- Born: Sukhvinder Kaur 4 April 1965 (age 60) Gurdaspur district, Punjab, India
- Organization: Shri Radhe Guru Maa Charitable Trust
- Website: radhemaa.com

= Radhe Maa =

Indian Hindu guru (born 1965)

Sukhvinder Kaur (born 4 April 1965), better known as Radhe Maa, is an Indian guru and godwoman. She has been involved with families in Mukerian, Mumbai, Delhi, Haryana and abroad. She made her television debut as a guest on Bigg Boss 14.

== Early life ==
Sukhvinder Kaur was born in Dorangala village, Gurdaspur district in Punjab. Her followers state that she was drawn to spirituality as a child, and spent a lot of time at the Kali temple in her village. However, according to people of her village, she did not show any spiritual leanings as a child. Kaur studied till the 4th standard.

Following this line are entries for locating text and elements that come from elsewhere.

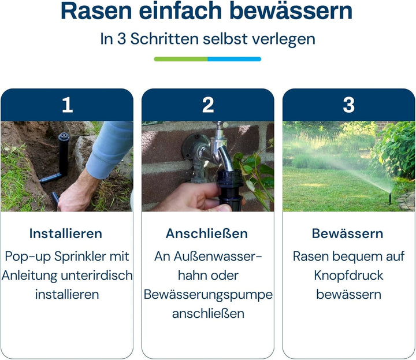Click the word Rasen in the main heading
[x=92, y=12]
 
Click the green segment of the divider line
[x=180, y=59]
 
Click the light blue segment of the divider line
[x=234, y=59]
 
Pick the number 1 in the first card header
[x=67, y=105]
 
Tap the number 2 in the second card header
[x=208, y=105]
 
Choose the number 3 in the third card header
[x=348, y=105]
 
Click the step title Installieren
[x=66, y=233]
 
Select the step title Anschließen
[x=207, y=233]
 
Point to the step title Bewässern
[x=348, y=233]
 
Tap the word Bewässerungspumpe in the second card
[x=208, y=294]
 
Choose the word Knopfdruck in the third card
[x=348, y=275]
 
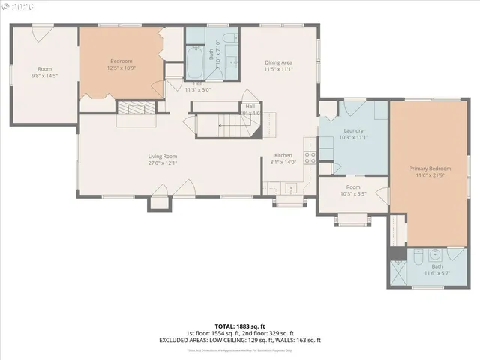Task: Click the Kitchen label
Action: pos(283,156)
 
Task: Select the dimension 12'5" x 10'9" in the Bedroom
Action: pos(122,69)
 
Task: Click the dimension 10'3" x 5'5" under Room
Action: pos(353,194)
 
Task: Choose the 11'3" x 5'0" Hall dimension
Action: pos(198,89)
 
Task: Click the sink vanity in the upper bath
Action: pos(232,62)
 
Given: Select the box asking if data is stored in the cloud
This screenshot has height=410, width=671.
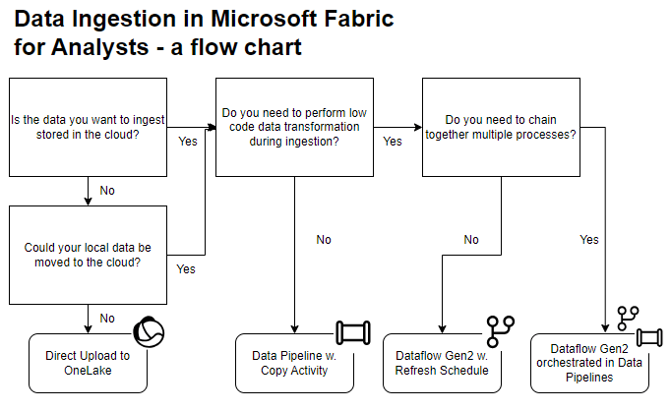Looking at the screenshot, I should [88, 127].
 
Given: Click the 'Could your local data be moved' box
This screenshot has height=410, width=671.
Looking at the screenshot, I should [88, 255].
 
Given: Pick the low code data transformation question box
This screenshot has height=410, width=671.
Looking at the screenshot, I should [294, 127].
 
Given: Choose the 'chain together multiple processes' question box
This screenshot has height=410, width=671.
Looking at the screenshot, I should [501, 127].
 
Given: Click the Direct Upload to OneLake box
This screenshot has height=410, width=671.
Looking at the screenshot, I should [88, 362].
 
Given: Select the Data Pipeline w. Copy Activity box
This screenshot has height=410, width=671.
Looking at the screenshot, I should [294, 362].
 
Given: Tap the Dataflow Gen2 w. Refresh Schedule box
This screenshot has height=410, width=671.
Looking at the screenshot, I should [442, 362].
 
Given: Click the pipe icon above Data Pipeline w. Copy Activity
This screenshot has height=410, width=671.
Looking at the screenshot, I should [351, 331].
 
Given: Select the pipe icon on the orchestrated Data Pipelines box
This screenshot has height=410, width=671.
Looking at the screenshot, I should [647, 337].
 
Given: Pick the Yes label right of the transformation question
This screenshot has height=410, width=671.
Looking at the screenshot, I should [393, 142].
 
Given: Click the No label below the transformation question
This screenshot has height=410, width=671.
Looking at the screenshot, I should [324, 239].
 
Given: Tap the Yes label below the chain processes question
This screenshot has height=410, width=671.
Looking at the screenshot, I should [589, 239].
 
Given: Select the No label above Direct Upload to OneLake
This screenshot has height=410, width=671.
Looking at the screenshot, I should [107, 318].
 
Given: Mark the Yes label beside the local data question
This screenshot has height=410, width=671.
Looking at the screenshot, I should [186, 267].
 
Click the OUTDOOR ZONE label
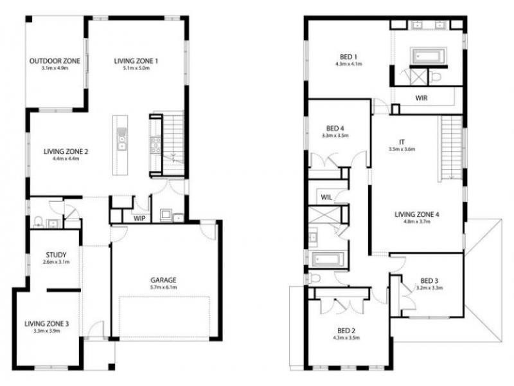[x=55, y=61]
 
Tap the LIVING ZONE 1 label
[x=136, y=61]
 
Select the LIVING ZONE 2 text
[x=66, y=152]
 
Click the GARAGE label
[x=164, y=280]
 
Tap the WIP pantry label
[x=139, y=219]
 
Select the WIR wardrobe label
[x=421, y=98]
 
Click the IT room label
[x=402, y=142]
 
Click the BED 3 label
[x=430, y=280]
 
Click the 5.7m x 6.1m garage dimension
[x=164, y=288]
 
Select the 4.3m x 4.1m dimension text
[x=349, y=64]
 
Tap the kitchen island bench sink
[x=121, y=136]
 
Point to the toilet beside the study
[x=39, y=223]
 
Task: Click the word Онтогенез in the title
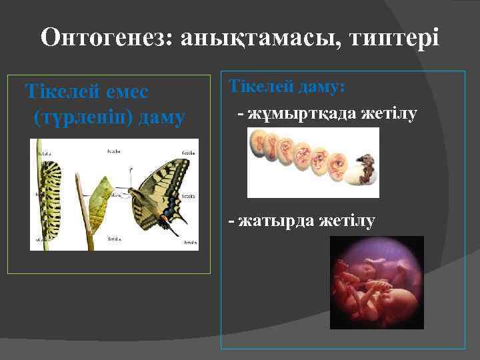103,37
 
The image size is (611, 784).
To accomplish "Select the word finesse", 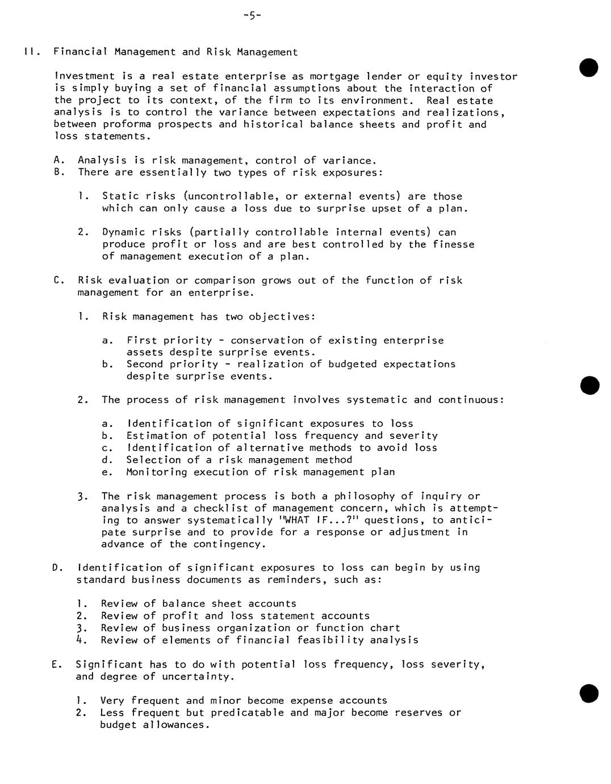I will coord(453,244).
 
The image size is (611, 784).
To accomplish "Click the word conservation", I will coord(267,341).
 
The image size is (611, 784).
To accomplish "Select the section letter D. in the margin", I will coord(57,568).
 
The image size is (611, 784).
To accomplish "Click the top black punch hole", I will coord(589,67).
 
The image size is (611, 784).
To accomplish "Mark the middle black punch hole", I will coord(589,385).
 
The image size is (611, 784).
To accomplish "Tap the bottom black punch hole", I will coord(589,694).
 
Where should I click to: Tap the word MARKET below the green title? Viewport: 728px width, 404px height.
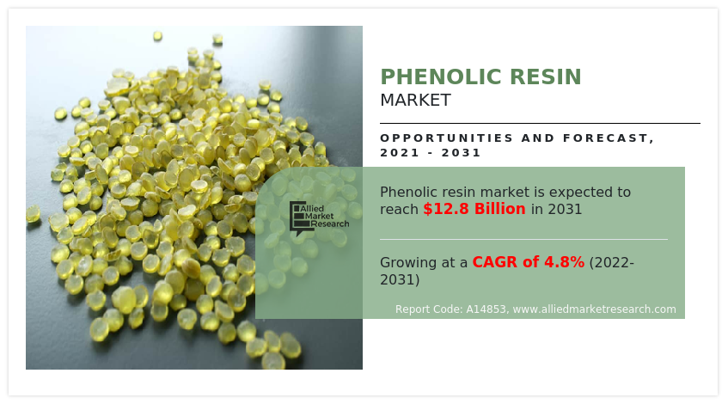(x=415, y=101)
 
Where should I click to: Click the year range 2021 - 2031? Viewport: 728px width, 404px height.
(x=431, y=153)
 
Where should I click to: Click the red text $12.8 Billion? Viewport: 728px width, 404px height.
(x=474, y=209)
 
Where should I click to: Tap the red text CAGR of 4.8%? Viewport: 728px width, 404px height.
(x=528, y=262)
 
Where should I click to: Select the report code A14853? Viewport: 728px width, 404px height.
(x=486, y=309)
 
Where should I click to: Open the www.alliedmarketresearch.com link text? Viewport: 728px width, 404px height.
(x=594, y=309)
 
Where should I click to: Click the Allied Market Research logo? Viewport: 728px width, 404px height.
(x=319, y=218)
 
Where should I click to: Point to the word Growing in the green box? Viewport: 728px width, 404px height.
(x=408, y=263)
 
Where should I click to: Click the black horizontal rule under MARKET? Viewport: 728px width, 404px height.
(x=540, y=123)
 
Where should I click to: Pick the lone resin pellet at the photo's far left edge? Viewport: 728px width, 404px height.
(x=33, y=213)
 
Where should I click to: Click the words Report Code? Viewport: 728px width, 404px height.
(x=425, y=309)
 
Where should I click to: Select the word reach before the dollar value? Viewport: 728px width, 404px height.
(x=399, y=209)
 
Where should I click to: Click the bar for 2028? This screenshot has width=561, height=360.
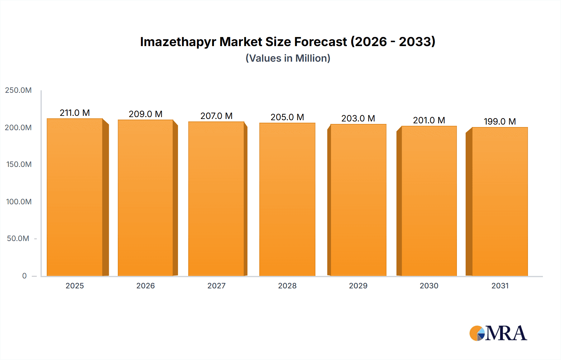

== As a spiritual leader ==
During her early years in Mumbai, Kaur used to frequently travel back to Hoshiarpur and Kapurthala in Punjab for satsang. Later she started giving out money to poor for gaining more followers in Mumbai, Delhi and other cities.

A lot of veteran Bollywood and TV actors are also reported to be bhakt (devotees) of Kaur.

Bollywood film director Subhash Ghai visited her to take her blessings.

In December 2017, Kaur was declared a "fraud" by Akhil Bharatiya Akhara Parishad, an organisation of Hindu Sants (saints) and Sadhus (ascetics) in India.

== Legal issues and controversies ==
In 2015, a woman named Niki Gupta filed a complaint alleging that Kaur had instigated her in-laws to harass her for dowry; in response, Kaur was granted anticipatory bail by the Bombay High Court, which directed her to cooperate with Kandivali police during the investigation.

In 2016, Kandivali police submitted a charge sheet in that dowry harassment case but omitted Kaur's name, citing lack of evidence.

In April 2017, the Bombay High Court asked the police to record the complainant's statement and reevaluate the probe.

In 2023, a sessions court rejected Kaur's plea to quash a defamation suit filed by Gupta, in which Gupta claimed that Kaur's remarks in a television interview had defamed her.